O uso de tranqüilizantes é um pesadelo para autoridades de saúde. Nos EUA as vendas cresceram mais de 60% desde 2000, estimuladas inclusive pela propaganda de massa. O FDA, órgão americano responsável pela liberação e fiscalização, passou a exigir de fabricantes campanhas educativas sobre efeitos colaterais relatados por usuários de remédios comuns para dormir, como sonambulismo, alucinações, explosões de violência, compulsão alimentar noturna ou a dirigir com sono. A ingestão de álcool associada ao uso do medicamento aumenta as chances de tais reações. No Brasil, 10% da população usa remédio para dormir. Os mais comuns não causam dependência física, porém, ao parar de tomar, podem causar ao paciente sintomas de abstinência, como insônia, taquicardia, tonturas e confusão mental – parecidos com os que o levaram a procurar o médico por não conseguir dormir.

Dormir bem até emagrece

A pesquisa da Unifesp começou a ser planejada há cerca de dois anos. O sono foi avaliado em dias com e sem exercício. Um grupo de voluntários fez caminhada moderada na esteira; outro, caminhada intensa; o terceiro, musculação; e um quarto grupo não praticou exercícios.

A pesquisa mostrou que caminhar na esteira faz mais bem para os insones do que a musculação. Caminhar no parque, na praia, na rua, em ritmo contínuo, sem quebrar o ritmo, também é benéfico.

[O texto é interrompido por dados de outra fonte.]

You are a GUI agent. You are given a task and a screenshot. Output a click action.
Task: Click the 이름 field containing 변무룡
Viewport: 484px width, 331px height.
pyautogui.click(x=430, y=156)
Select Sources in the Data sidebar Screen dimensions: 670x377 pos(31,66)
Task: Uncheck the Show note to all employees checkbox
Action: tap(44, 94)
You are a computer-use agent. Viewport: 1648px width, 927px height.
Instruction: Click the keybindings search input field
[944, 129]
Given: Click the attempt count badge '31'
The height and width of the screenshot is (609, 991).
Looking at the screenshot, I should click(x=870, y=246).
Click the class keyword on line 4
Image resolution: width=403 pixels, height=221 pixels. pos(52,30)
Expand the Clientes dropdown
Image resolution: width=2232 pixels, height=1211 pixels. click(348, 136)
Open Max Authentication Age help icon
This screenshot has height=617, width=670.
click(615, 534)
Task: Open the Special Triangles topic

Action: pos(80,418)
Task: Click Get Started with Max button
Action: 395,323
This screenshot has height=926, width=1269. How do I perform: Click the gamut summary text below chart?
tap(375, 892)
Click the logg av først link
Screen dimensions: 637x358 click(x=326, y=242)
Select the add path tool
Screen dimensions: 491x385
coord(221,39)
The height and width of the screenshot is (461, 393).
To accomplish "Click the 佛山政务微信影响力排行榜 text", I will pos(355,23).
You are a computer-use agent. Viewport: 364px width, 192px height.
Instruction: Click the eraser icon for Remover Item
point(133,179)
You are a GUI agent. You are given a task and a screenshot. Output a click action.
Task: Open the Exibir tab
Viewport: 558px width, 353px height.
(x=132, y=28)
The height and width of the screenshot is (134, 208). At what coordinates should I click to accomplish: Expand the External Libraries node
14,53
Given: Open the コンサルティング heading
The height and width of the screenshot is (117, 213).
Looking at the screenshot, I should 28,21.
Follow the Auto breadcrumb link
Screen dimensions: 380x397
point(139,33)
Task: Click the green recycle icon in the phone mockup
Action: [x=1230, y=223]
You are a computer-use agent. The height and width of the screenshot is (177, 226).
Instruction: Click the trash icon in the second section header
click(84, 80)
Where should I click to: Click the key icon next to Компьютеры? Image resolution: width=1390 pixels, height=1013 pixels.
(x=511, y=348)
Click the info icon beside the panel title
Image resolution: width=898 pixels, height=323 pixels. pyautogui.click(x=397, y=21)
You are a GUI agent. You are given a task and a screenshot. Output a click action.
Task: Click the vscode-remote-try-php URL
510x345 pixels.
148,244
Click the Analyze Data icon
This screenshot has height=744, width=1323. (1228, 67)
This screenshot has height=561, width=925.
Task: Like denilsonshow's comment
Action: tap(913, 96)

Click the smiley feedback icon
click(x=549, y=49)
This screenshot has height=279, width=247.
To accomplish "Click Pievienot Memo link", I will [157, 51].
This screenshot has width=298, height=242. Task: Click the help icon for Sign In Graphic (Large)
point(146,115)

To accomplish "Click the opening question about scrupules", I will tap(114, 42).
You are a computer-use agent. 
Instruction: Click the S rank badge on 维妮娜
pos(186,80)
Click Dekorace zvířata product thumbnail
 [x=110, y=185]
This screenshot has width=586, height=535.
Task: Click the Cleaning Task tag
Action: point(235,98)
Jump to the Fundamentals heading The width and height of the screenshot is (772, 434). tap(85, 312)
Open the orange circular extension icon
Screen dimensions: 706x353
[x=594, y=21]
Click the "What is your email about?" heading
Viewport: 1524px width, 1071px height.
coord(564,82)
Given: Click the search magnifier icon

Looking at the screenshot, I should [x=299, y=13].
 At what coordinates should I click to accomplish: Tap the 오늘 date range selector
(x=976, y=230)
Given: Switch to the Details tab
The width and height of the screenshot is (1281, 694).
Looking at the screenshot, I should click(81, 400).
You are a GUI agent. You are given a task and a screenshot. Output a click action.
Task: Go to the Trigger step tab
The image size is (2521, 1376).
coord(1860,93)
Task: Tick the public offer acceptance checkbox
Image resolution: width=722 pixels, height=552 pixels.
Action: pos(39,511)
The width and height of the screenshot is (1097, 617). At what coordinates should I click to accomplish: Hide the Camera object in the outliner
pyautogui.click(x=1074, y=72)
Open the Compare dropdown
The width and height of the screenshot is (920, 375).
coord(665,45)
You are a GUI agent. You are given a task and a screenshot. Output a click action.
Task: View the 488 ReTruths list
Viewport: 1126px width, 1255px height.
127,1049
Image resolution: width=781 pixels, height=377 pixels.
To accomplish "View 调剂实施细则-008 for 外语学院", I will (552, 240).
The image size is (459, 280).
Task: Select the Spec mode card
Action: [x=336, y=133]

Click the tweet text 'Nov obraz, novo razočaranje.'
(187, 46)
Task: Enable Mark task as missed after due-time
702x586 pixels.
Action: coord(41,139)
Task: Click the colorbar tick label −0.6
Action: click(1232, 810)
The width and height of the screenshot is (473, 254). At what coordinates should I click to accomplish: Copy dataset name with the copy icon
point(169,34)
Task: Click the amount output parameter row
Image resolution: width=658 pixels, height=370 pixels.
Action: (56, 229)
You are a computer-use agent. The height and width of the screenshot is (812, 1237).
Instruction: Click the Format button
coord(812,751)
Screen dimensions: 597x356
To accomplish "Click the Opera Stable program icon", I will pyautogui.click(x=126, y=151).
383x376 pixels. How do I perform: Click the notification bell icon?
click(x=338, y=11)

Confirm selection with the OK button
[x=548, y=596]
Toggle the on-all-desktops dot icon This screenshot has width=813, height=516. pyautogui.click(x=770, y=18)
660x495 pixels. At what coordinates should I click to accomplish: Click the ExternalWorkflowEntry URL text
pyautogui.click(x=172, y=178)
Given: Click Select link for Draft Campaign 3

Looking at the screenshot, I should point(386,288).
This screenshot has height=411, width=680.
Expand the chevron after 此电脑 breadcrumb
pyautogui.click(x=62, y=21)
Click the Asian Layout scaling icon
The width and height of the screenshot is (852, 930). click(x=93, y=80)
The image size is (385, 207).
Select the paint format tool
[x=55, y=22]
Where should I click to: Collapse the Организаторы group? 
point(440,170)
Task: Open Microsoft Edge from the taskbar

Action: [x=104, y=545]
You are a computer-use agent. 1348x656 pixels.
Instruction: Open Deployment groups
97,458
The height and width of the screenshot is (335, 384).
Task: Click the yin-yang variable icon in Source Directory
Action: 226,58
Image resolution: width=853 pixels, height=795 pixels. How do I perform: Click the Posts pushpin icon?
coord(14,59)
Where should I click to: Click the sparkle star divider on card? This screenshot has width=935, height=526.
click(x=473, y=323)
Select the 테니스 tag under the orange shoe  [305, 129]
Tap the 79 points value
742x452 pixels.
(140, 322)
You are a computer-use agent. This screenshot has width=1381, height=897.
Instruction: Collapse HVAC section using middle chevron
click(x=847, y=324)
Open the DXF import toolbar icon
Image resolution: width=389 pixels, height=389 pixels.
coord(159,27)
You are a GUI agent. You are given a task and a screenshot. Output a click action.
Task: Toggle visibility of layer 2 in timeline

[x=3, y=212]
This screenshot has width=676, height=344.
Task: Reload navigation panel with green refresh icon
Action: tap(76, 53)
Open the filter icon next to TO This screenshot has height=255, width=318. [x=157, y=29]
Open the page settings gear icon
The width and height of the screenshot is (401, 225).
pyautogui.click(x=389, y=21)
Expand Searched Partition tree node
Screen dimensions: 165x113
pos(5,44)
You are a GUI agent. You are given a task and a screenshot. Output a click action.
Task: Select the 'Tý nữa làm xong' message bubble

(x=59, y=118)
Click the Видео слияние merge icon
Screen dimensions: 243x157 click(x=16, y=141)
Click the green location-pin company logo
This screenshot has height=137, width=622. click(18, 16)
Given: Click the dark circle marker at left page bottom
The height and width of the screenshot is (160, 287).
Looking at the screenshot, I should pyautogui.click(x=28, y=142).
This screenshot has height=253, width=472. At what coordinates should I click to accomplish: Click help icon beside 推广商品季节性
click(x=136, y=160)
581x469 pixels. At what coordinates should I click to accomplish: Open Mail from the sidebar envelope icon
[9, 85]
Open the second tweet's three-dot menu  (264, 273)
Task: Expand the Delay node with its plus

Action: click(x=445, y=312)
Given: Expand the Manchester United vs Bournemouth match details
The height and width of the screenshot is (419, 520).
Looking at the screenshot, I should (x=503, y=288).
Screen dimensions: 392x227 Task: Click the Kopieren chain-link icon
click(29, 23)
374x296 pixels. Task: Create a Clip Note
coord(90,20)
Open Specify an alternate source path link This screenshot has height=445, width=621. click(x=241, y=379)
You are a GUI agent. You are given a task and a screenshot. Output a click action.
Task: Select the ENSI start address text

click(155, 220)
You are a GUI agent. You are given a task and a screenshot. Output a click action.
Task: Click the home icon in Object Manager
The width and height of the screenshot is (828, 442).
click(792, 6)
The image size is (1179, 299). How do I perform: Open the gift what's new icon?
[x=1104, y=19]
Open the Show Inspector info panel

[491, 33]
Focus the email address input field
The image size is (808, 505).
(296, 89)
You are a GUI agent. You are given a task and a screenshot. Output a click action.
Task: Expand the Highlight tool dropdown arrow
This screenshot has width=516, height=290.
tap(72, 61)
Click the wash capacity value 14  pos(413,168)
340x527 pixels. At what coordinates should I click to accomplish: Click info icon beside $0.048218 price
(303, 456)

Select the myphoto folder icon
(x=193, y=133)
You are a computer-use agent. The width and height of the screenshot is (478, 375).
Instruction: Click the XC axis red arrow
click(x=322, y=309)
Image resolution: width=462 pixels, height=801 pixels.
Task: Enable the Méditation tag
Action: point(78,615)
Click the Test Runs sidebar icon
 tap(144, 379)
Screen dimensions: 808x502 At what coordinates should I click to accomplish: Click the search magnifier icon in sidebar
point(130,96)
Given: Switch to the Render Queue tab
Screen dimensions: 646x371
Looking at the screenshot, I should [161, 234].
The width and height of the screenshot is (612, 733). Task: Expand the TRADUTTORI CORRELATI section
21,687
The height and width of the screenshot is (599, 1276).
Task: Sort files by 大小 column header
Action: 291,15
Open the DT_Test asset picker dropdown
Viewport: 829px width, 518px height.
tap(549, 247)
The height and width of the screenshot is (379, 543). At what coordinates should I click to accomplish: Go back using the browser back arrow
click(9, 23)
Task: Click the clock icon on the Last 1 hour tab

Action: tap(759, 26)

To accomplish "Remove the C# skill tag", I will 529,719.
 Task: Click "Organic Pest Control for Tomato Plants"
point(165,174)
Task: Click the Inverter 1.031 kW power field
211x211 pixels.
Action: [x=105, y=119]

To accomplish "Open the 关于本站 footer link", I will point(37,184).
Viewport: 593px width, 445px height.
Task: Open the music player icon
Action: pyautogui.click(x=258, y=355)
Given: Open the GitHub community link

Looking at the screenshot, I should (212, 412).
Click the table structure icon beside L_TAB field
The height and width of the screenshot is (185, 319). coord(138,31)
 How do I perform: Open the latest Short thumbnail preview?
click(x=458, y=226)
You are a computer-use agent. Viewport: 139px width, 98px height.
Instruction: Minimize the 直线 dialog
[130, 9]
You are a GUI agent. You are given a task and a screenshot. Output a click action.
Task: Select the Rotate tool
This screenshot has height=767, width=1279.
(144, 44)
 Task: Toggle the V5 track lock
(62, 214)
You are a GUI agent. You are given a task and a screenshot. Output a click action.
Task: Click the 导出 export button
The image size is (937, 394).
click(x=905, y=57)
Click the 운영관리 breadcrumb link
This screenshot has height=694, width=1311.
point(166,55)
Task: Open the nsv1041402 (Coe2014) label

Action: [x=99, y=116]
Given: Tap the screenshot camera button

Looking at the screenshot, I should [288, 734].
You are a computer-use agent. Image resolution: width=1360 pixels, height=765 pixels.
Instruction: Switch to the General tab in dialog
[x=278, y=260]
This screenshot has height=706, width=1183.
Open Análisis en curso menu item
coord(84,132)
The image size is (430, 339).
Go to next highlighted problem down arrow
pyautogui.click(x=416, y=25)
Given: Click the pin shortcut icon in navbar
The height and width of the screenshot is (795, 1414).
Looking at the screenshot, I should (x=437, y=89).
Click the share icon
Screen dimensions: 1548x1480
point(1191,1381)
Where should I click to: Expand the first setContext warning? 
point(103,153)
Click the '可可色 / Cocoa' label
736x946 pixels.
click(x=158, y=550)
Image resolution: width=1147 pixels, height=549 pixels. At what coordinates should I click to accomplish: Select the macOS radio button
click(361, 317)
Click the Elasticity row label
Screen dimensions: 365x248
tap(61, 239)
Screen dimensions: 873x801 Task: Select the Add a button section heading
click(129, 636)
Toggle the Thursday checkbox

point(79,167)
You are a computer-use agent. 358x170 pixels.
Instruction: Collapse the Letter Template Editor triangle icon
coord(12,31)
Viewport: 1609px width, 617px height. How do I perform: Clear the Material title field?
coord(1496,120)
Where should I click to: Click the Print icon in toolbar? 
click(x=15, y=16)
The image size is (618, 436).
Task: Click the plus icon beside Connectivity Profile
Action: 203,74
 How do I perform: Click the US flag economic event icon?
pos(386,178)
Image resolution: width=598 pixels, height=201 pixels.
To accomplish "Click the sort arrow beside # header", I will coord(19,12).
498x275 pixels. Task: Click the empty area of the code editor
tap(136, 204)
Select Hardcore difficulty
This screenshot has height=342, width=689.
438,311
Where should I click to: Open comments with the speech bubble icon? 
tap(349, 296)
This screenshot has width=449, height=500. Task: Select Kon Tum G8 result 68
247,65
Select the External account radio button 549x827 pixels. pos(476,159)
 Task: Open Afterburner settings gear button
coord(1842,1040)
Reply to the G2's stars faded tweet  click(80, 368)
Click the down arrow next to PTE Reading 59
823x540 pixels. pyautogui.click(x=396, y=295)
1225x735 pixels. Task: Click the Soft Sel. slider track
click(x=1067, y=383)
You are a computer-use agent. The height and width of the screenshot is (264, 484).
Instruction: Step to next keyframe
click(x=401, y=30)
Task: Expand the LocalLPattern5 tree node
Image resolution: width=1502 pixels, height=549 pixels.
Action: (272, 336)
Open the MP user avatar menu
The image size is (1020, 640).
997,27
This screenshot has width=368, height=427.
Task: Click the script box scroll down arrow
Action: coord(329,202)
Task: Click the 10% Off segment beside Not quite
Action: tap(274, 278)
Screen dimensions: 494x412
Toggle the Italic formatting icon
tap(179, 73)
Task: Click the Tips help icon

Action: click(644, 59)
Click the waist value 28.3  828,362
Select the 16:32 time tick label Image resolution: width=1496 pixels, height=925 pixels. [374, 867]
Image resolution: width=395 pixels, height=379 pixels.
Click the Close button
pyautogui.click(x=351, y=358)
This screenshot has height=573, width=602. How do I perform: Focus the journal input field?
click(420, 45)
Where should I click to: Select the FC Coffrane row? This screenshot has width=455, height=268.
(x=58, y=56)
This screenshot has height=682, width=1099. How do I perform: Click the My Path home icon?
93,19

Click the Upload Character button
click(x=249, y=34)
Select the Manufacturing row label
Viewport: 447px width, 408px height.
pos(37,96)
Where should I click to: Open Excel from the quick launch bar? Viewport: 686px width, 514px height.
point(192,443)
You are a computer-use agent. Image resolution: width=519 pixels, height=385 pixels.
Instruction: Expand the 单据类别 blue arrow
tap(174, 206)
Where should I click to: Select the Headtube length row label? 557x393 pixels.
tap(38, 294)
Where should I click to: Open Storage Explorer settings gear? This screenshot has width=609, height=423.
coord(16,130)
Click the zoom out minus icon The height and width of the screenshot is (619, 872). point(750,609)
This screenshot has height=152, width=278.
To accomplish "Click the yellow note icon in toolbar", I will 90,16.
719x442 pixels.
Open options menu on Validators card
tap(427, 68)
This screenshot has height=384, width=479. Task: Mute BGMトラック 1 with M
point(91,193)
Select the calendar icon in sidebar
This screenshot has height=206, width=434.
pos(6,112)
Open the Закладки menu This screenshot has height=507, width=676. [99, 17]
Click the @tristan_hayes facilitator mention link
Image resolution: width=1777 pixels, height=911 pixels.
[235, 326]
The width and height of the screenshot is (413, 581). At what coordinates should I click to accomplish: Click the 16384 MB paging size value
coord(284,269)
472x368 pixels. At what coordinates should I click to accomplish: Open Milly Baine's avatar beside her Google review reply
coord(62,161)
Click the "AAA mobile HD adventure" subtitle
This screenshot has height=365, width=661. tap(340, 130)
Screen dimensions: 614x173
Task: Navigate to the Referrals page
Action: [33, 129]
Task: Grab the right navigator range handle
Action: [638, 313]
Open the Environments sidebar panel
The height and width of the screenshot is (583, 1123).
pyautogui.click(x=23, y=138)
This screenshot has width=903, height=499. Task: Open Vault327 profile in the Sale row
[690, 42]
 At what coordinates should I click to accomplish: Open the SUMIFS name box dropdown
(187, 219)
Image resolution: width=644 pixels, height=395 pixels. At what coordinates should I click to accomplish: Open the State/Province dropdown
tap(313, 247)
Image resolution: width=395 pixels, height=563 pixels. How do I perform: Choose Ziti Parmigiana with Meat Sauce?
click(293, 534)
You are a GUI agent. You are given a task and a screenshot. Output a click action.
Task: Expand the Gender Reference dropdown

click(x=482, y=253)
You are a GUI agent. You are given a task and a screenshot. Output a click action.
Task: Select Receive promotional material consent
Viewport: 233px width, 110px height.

Os resultados não revolucionam o que já se apurava: a prática regular de atividade física é benéfica; só não haviam sido estudados ainda efeitos sobre quem tem insônia.

Entende-se por regular a atividade realizada por pelo menos 40 minutos, três vezes por semana. O ideal é que seja praticada o mais longe possível, a até duas horas, da hora de a pessoa ir dormir.

O sono noturno é o ideal e o natural. Com a redução da luminosidade o cérebro estimula hormônios que levam ao relaxamento do corpo.

Dormir bem emagrece. O repouso eleva a produção do hormônio leptina (que avisa o cérebro que o estômago está cheio) e reduz a liberação do hormônio grelina, do apetite.

Pesquisadores da Universidade Case Western Reserve (EUA) analisaram 70 mil mulheres durante 16 anos. Metade dormia pouco e mal, metade bastante e bem. O primeiro comia menos que o segundo, mas engordou 30% mais.